## GIVEN EXERCISE:
Reproduce the data word for word, from its first line through the line containing "Click the Gioca", with both ends included.

============================================================

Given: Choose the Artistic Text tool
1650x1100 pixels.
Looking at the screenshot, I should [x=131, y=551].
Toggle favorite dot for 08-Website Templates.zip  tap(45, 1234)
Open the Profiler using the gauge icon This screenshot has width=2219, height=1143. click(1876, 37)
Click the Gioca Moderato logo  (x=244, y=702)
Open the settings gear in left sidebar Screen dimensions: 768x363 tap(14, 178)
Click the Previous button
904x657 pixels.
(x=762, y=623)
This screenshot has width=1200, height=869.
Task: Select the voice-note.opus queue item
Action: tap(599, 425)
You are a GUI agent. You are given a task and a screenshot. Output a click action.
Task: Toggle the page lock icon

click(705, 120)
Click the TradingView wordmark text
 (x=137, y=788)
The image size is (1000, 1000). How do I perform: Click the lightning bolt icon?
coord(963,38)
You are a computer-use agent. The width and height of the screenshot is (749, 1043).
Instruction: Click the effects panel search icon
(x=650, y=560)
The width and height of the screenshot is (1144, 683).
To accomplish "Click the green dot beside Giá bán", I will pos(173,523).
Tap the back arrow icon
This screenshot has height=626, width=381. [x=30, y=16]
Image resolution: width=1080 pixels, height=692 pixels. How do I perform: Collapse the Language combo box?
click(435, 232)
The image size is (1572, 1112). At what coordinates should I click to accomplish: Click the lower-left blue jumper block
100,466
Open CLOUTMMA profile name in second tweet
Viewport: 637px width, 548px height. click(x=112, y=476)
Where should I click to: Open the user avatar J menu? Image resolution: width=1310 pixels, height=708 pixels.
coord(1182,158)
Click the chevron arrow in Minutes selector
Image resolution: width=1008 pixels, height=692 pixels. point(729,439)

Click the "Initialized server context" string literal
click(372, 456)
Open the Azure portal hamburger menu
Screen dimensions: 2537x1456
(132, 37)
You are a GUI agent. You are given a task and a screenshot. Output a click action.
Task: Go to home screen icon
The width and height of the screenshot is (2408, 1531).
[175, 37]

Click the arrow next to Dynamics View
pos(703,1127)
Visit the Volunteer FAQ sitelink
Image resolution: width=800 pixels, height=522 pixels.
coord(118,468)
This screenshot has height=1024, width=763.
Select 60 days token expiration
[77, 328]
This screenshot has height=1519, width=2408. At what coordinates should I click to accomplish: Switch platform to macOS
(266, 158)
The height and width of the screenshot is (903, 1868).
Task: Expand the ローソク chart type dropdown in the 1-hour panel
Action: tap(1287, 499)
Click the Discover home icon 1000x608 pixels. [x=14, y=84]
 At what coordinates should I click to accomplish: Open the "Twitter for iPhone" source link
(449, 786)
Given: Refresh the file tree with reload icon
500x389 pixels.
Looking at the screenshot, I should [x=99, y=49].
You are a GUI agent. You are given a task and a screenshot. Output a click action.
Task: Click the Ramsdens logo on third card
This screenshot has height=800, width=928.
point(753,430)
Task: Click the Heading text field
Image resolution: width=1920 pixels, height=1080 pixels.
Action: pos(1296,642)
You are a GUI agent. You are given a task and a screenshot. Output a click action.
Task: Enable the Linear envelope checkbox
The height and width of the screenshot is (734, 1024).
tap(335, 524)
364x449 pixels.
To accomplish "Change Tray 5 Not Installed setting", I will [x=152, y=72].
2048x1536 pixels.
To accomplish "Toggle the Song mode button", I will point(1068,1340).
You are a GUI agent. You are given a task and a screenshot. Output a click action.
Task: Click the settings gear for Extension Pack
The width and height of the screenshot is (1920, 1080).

============================================================

## FINISHED EXERCISE:
Given: Choose the Artistic Text tool
1650x1100 pixels.
Looking at the screenshot, I should [x=131, y=551].
Toggle favorite dot for 08-Website Templates.zip  tap(45, 1234)
Open the Profiler using the gauge icon This screenshot has width=2219, height=1143. click(1876, 37)
Click the Gioca Moderato logo  (x=244, y=702)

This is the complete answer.